Maybe you need a plane ticket. Used to be, you had to call up a travel agent and let them pore over hundreds of flight options. It was fairly easy for the airlines to show the agent seats priced however they wanted.
Enter the Internet. Now you can check prices weeks ahead of your travel date and find a good deal. Same with hotels and rental cars. Transparency rules.
Information really is power. In Washington, meanwhile, the struggle continues to bring that kind of power to retirement investing. Congress has been holding hearings for several days on the issue.
On one side is Wall Street and the big national financial advisory firms. They clearly don’t want information to get out. They want retirement savers to rely on assurances that the investments stock brokers recommend are their best choices.
Making that promise the law, rather than simply an assurance, sounds simple. But here’s the president of financial advisor trade group SIFMA Ken Bentsen arguing against it, in an interview.
“It’s too complex. It would create higher costs, tremendous disruption in the marketplace, less access to financial advice for people who need it,” Bentsen said. “You’d have to fire some of your clients.”
That’s one way to look at it. Another way is that a fiduciary standard is not complex at all. What are complex are the tortured arguments that stock brokers make to avoid giving clients the information they need to make good decisions.
Like how stock brokers get paid in secret to recommend one fund over another. How certain products carry stiff upfront fees, called loads, that decimate your account balance.

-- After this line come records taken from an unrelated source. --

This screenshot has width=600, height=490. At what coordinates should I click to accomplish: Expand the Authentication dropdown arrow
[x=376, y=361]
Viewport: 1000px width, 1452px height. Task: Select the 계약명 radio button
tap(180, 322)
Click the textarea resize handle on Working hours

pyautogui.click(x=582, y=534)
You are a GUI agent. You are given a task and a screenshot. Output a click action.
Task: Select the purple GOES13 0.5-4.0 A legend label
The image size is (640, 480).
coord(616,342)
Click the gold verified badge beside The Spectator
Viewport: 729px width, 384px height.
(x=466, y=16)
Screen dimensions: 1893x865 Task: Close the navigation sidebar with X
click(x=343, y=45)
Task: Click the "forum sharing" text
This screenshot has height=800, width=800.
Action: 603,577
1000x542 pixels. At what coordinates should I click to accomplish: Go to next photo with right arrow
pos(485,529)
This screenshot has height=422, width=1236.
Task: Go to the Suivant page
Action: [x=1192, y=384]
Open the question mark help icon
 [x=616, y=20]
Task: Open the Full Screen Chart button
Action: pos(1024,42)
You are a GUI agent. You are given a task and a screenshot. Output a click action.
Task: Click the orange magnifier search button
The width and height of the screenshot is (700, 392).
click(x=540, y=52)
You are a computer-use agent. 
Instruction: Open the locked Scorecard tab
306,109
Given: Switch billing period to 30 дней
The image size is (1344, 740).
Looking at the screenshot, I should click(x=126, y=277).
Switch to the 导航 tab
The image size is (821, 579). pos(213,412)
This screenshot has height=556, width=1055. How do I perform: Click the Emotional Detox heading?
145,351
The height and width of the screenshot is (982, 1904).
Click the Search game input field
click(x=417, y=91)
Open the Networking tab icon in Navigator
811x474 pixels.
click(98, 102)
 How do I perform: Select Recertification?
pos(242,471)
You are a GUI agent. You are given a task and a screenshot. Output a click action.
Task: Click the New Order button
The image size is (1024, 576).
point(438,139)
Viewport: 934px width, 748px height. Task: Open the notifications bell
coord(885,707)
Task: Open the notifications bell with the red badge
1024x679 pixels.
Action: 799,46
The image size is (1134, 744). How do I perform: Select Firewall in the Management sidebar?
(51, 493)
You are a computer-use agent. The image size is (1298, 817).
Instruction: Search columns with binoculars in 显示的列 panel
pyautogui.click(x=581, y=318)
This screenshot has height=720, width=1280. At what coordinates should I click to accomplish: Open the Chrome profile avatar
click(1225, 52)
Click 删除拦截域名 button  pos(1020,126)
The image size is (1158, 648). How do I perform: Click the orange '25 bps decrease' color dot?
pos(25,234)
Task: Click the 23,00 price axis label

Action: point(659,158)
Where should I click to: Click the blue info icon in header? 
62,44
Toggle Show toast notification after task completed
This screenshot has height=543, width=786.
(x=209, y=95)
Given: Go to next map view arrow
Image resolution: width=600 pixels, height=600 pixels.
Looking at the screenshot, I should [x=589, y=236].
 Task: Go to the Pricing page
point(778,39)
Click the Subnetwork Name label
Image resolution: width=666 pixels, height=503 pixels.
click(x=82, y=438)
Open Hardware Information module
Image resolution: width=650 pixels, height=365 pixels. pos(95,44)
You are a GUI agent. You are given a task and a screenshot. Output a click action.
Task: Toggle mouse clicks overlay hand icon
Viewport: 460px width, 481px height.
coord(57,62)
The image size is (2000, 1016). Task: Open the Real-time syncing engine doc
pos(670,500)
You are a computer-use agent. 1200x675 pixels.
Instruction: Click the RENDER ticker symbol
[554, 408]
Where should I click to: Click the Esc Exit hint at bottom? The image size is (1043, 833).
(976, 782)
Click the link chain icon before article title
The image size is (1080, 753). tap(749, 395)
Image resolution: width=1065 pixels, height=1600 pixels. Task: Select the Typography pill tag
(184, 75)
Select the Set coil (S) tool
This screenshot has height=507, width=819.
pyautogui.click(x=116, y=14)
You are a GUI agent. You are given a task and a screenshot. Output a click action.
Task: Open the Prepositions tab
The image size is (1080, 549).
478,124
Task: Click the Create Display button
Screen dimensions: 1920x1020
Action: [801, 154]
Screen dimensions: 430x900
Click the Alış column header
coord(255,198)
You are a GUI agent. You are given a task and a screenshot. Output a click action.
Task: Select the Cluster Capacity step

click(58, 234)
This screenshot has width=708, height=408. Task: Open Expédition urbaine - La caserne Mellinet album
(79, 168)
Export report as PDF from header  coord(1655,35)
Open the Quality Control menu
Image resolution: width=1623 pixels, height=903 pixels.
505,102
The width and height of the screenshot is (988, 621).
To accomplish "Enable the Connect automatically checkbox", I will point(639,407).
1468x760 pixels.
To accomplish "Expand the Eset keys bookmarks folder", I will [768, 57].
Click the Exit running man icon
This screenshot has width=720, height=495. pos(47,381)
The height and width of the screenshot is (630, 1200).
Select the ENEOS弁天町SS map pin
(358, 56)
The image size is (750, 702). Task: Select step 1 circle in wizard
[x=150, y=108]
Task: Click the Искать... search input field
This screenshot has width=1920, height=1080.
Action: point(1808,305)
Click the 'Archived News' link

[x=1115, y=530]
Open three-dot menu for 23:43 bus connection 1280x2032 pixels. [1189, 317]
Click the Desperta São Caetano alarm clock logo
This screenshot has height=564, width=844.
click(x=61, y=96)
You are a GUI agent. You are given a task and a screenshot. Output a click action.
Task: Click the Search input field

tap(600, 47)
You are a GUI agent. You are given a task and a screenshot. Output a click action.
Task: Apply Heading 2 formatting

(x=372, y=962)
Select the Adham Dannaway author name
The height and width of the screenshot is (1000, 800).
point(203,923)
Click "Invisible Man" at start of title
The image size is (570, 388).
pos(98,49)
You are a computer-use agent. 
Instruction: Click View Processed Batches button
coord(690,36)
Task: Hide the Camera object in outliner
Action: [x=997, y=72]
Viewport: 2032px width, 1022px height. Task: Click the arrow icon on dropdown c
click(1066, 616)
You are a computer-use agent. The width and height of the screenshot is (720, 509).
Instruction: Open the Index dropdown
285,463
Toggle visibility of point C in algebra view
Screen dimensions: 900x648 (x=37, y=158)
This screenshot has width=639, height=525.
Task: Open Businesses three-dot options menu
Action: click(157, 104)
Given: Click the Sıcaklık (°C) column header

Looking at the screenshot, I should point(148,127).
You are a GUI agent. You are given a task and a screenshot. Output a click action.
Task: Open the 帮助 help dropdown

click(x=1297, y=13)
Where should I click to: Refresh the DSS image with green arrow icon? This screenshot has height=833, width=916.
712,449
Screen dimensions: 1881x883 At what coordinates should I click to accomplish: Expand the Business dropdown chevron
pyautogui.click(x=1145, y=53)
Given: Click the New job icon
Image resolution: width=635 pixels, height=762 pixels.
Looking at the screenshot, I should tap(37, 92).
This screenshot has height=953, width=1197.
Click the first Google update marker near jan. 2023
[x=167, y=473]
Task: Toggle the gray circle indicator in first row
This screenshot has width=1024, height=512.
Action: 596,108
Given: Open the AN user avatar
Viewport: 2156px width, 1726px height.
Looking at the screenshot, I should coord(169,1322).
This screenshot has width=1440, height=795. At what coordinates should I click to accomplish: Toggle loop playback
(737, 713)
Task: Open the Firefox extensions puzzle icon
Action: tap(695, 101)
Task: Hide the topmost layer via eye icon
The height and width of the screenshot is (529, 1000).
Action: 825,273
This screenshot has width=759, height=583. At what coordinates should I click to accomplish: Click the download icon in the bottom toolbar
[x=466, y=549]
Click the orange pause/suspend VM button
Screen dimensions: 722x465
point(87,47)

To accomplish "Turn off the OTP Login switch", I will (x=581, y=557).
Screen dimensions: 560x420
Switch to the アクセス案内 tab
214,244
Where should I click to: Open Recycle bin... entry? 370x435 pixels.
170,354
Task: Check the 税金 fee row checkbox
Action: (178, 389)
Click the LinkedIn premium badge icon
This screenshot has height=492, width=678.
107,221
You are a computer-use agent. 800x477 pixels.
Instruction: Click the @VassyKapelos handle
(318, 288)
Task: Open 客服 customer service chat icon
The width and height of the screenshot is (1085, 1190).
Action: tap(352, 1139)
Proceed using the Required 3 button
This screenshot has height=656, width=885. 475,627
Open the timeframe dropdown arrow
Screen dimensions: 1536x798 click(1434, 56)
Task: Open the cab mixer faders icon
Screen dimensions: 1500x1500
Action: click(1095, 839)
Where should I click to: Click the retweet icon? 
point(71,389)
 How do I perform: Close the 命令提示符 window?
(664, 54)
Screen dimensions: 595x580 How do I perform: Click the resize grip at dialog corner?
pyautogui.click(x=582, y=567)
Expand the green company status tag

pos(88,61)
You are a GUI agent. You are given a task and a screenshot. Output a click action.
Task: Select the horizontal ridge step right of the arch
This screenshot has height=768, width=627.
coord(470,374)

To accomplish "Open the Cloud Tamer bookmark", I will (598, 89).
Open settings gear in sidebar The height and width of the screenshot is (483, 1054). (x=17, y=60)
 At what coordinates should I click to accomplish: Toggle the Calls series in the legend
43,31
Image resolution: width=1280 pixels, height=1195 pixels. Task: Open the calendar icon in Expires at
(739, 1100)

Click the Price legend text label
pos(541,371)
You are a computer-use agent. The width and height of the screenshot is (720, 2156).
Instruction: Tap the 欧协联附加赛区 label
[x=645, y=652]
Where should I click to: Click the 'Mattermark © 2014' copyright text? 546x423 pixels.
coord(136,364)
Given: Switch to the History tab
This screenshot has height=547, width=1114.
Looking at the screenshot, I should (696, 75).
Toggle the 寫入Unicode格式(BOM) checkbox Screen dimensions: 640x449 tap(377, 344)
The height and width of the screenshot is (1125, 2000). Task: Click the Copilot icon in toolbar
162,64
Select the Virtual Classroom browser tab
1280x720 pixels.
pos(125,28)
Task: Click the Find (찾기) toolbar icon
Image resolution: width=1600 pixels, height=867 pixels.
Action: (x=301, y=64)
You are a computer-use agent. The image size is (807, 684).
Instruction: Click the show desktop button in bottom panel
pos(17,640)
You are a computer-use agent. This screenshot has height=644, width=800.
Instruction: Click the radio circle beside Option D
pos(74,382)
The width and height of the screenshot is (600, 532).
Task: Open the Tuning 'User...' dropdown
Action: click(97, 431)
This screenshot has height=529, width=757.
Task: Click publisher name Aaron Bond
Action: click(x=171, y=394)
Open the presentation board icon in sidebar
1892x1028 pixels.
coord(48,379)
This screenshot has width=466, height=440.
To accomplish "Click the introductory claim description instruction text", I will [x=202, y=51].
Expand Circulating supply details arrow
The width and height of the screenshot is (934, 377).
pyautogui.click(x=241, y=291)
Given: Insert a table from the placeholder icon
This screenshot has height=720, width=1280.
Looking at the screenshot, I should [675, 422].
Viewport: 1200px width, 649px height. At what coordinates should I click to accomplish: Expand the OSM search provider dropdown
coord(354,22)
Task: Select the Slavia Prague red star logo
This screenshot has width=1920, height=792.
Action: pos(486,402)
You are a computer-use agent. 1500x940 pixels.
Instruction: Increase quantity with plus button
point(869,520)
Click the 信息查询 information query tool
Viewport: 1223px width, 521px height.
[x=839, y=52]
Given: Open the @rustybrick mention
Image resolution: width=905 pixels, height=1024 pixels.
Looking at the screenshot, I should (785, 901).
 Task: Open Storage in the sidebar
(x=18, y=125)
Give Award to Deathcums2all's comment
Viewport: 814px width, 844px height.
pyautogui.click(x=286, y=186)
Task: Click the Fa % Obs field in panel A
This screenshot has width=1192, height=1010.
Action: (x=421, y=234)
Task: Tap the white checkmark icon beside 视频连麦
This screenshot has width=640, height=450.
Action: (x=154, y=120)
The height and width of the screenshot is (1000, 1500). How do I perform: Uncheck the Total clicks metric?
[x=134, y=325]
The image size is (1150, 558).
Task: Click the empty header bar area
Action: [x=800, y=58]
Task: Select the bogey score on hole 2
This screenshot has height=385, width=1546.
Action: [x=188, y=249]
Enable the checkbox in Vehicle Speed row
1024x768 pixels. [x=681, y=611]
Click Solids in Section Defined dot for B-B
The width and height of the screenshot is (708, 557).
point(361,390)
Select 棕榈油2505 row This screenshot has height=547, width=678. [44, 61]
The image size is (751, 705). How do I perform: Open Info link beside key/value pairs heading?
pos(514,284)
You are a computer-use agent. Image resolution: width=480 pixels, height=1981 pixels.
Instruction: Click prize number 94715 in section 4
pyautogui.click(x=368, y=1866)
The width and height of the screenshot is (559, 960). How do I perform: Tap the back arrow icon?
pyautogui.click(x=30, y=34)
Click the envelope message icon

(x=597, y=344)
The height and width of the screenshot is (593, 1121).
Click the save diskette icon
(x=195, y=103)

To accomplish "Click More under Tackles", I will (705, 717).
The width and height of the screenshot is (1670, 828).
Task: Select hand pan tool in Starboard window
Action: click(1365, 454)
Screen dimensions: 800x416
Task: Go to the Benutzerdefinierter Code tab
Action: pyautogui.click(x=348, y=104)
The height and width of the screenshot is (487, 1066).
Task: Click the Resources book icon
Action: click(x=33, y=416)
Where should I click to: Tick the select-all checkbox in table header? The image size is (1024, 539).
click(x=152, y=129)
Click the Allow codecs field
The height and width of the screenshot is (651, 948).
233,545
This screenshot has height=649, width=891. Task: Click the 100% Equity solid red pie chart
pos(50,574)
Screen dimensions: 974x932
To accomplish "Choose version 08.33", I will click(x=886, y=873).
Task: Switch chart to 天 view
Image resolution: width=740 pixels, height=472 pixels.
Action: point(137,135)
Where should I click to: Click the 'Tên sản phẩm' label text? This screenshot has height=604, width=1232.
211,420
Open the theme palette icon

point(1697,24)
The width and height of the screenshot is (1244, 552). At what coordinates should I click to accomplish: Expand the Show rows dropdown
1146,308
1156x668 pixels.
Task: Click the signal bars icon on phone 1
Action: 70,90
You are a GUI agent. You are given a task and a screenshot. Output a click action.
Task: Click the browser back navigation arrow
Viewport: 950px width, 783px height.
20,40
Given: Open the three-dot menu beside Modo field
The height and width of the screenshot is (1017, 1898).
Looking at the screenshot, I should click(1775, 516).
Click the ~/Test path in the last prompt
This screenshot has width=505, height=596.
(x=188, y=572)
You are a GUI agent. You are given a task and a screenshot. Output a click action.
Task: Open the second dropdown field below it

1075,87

How ongoing annual advisory fees of 2% and higher — practically the industry norm — are incredibly out of touch with the reality of trying to save and build a retirement that works.
“They’re passionately committed to the best interests of their clients, as long as they’re not legally required to serve the best interests of their clients,” said Barbara Roper, director of investor protection for the Consumer Federation of America.
Information is power. Knowing what you pay and why matters. And waiting for Wall Street to do the right thing is unrealistic, judging by their statements to Congress in testimony.
Retirement savers need financial advisors who talk straight and show their cards, simple as that. Anything less is a step backward.